◆ TASK MATERIAL:
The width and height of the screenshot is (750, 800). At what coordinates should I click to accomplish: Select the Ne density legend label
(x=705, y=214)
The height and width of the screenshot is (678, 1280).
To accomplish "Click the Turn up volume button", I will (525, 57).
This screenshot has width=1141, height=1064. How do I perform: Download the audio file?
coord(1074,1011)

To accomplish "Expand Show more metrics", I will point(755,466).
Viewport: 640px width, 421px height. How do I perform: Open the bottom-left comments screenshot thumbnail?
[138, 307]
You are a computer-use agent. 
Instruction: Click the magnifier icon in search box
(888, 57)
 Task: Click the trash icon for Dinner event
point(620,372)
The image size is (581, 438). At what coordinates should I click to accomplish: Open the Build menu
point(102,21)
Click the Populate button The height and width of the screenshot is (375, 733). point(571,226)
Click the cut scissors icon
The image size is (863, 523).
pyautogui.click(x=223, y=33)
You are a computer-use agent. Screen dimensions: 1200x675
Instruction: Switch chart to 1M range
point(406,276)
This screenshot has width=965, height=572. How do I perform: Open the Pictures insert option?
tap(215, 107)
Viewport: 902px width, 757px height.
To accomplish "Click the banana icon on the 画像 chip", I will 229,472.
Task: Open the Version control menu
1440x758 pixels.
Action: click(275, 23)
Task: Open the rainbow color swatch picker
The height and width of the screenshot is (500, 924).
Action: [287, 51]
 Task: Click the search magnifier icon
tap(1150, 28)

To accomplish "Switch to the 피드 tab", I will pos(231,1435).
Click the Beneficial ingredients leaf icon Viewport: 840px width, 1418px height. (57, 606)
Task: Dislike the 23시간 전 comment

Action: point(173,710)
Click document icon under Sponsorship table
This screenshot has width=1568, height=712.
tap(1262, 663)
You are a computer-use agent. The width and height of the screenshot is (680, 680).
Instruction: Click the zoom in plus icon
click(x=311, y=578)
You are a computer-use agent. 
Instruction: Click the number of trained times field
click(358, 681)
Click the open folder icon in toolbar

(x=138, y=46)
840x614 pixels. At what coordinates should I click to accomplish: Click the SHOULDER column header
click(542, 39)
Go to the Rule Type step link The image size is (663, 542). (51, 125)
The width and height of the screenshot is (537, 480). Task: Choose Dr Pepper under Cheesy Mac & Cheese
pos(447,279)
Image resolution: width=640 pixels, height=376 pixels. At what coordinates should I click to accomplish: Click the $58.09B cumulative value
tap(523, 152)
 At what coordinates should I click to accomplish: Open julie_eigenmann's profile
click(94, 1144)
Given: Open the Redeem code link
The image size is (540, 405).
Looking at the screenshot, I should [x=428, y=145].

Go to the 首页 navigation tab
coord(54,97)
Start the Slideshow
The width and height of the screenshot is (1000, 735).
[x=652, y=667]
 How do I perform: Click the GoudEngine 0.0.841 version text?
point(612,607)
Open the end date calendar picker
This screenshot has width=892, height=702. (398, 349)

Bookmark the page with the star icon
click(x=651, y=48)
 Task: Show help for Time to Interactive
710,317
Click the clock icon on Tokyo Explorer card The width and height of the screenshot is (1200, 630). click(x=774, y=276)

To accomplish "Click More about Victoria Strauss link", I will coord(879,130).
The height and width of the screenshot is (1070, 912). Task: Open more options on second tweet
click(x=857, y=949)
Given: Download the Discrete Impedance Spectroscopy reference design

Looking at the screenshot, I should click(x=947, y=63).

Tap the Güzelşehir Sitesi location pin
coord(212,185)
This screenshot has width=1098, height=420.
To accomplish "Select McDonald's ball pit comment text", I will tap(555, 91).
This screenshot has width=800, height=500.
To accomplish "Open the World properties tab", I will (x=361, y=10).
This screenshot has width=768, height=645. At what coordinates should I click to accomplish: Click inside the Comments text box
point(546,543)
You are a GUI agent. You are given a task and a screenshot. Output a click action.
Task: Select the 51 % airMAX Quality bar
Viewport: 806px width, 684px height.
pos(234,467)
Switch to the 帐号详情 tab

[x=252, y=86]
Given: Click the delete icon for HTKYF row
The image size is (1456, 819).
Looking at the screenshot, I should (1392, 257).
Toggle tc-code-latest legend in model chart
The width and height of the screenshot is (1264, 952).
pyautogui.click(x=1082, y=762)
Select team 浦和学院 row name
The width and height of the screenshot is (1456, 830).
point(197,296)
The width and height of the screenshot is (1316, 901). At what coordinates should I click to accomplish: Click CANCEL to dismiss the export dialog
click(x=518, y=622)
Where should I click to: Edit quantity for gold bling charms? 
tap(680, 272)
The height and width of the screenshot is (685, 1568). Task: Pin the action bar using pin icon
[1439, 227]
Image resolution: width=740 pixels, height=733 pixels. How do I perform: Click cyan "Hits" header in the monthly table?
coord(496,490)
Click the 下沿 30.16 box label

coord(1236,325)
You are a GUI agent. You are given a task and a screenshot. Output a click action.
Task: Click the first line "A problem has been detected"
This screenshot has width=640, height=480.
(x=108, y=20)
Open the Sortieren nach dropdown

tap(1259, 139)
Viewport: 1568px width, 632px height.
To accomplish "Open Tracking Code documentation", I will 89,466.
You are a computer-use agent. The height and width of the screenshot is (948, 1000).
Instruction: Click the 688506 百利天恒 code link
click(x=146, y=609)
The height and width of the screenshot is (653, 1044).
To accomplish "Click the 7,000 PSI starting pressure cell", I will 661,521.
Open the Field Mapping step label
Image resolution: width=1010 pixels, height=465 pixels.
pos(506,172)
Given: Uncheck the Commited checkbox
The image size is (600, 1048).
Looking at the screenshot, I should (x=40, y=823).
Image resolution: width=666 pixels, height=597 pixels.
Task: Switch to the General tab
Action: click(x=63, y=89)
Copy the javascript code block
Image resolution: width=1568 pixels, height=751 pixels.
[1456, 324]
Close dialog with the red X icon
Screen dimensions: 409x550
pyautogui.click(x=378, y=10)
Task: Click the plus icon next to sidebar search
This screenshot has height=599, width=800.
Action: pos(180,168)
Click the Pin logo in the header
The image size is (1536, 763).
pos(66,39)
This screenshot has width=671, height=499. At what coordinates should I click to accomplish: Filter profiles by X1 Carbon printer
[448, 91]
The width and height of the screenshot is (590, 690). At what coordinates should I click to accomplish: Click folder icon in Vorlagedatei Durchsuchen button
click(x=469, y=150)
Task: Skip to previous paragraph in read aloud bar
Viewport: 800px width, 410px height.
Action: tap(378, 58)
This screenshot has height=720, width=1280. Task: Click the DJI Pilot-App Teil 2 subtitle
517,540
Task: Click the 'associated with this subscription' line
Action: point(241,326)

◆ DESCRIPTION OF THE TASK: Repeat the data exactly as it was given above.

◆ ANSWER TO THIS EXERCISE:
The width and height of the screenshot is (750, 800). At what coordinates should I click to accomplish: Select the Ne density legend label
(x=705, y=214)
The height and width of the screenshot is (678, 1280).
To accomplish "Click the Turn up volume button", I will (525, 57).
This screenshot has width=1141, height=1064. How do I perform: Download the audio file?
coord(1074,1011)

To accomplish "Expand Show more metrics", I will point(755,466).
Viewport: 640px width, 421px height. How do I perform: Open the bottom-left comments screenshot thumbnail?
[138, 307]
You are a computer-use agent. 
Instruction: Click the magnifier icon in search box
(888, 57)
 Task: Click the trash icon for Dinner event
point(620,372)
The image size is (581, 438). At what coordinates should I click to accomplish: Open the Build menu
point(102,21)
Click the Populate button The height and width of the screenshot is (375, 733). point(571,226)
Click the cut scissors icon
The image size is (863, 523).
pyautogui.click(x=223, y=33)
You are a computer-use agent. Screen dimensions: 1200x675
Instruction: Switch chart to 1M range
point(406,276)
This screenshot has width=965, height=572. How do I perform: Open the Pictures insert option?
tap(215, 107)
Viewport: 902px width, 757px height.
To accomplish "Click the banana icon on the 画像 chip", I will 229,472.
Task: Open the Version control menu
1440x758 pixels.
Action: click(275, 23)
Task: Open the rainbow color swatch picker
The height and width of the screenshot is (500, 924).
Action: [287, 51]
 Task: Click the search magnifier icon
tap(1150, 28)

To accomplish "Switch to the 피드 tab", I will pos(231,1435).
Click the Beneficial ingredients leaf icon Viewport: 840px width, 1418px height. (57, 606)
Task: Dislike the 23시간 전 comment

Action: point(173,710)
Click document icon under Sponsorship table
This screenshot has width=1568, height=712.
tap(1262, 663)
You are a computer-use agent. The width and height of the screenshot is (680, 680).
Instruction: Click the zoom in plus icon
click(x=311, y=578)
You are a computer-use agent. 
Instruction: Click the number of trained times field
click(358, 681)
Click the open folder icon in toolbar

(x=138, y=46)
840x614 pixels. At what coordinates should I click to accomplish: Click the SHOULDER column header
click(542, 39)
Go to the Rule Type step link The image size is (663, 542). (51, 125)
The width and height of the screenshot is (537, 480). Task: Choose Dr Pepper under Cheesy Mac & Cheese
pos(447,279)
Image resolution: width=640 pixels, height=376 pixels. At what coordinates should I click to accomplish: Click the $58.09B cumulative value
tap(523, 152)
 At what coordinates should I click to accomplish: Open julie_eigenmann's profile
click(94, 1144)
Given: Open the Redeem code link
The image size is (540, 405).
Looking at the screenshot, I should [x=428, y=145].

Go to the 首页 navigation tab
coord(54,97)
Start the Slideshow
The width and height of the screenshot is (1000, 735).
[x=652, y=667]
 How do I perform: Click the GoudEngine 0.0.841 version text?
point(612,607)
Open the end date calendar picker
This screenshot has width=892, height=702. (398, 349)

Bookmark the page with the star icon
click(x=651, y=48)
 Task: Show help for Time to Interactive
710,317
Click the clock icon on Tokyo Explorer card The width and height of the screenshot is (1200, 630). click(x=774, y=276)

To accomplish "Click More about Victoria Strauss link", I will coord(879,130).
The height and width of the screenshot is (1070, 912). Task: Open more options on second tweet
click(x=857, y=949)
Given: Download the Discrete Impedance Spectroscopy reference design

Looking at the screenshot, I should click(x=947, y=63).

Tap the Güzelşehir Sitesi location pin
coord(212,185)
This screenshot has width=1098, height=420.
To accomplish "Select McDonald's ball pit comment text", I will tap(555, 91).
This screenshot has width=800, height=500.
To accomplish "Open the World properties tab", I will (x=361, y=10).
This screenshot has width=768, height=645. At what coordinates should I click to accomplish: Click inside the Comments text box
point(546,543)
You are a GUI agent. You are given a task and a screenshot. Output a click action.
Task: Select the 51 % airMAX Quality bar
Viewport: 806px width, 684px height.
pos(234,467)
Switch to the 帐号详情 tab

[x=252, y=86]
Given: Click the delete icon for HTKYF row
The image size is (1456, 819).
Looking at the screenshot, I should (1392, 257).
Toggle tc-code-latest legend in model chart
The width and height of the screenshot is (1264, 952).
pyautogui.click(x=1082, y=762)
Select team 浦和学院 row name
The width and height of the screenshot is (1456, 830).
point(197,296)
The width and height of the screenshot is (1316, 901). At what coordinates should I click to accomplish: Click CANCEL to dismiss the export dialog
click(x=518, y=622)
Where should I click to: Edit quantity for gold bling charms? 
tap(680, 272)
The height and width of the screenshot is (685, 1568). Task: Pin the action bar using pin icon
[1439, 227]
Image resolution: width=740 pixels, height=733 pixels. How do I perform: Click cyan "Hits" header in the monthly table?
coord(496,490)
Click the 下沿 30.16 box label

coord(1236,325)
You are a GUI agent. You are given a task and a screenshot. Output a click action.
Task: Click the first line "A problem has been detected"
This screenshot has width=640, height=480.
(x=108, y=20)
Open the Sortieren nach dropdown

tap(1259, 139)
Viewport: 1568px width, 632px height.
To accomplish "Open Tracking Code documentation", I will 89,466.
You are a computer-use agent. The height and width of the screenshot is (948, 1000).
Instruction: Click the 688506 百利天恒 code link
click(x=146, y=609)
The height and width of the screenshot is (653, 1044).
To accomplish "Click the 7,000 PSI starting pressure cell", I will 661,521.
Open the Field Mapping step label
Image resolution: width=1010 pixels, height=465 pixels.
pos(506,172)
Given: Uncheck the Commited checkbox
The image size is (600, 1048).
Looking at the screenshot, I should (x=40, y=823).
Image resolution: width=666 pixels, height=597 pixels.
Task: Switch to the General tab
Action: click(x=63, y=89)
Copy the javascript code block
Image resolution: width=1568 pixels, height=751 pixels.
[1456, 324]
Close dialog with the red X icon
Screen dimensions: 409x550
pyautogui.click(x=378, y=10)
Task: Click the plus icon next to sidebar search
This screenshot has height=599, width=800.
Action: pos(180,168)
Click the Pin logo in the header
The image size is (1536, 763).
pos(66,39)
This screenshot has width=671, height=499. At what coordinates should I click to accomplish: Filter profiles by X1 Carbon printer
[448, 91]
The width and height of the screenshot is (590, 690). At what coordinates should I click to accomplish: Click folder icon in Vorlagedatei Durchsuchen button
click(x=469, y=150)
Task: Skip to previous paragraph in read aloud bar
Viewport: 800px width, 410px height.
Action: tap(378, 58)
This screenshot has height=720, width=1280. Task: Click the DJI Pilot-App Teil 2 subtitle
517,540
Task: Click the 'associated with this subscription' line
Action: point(241,326)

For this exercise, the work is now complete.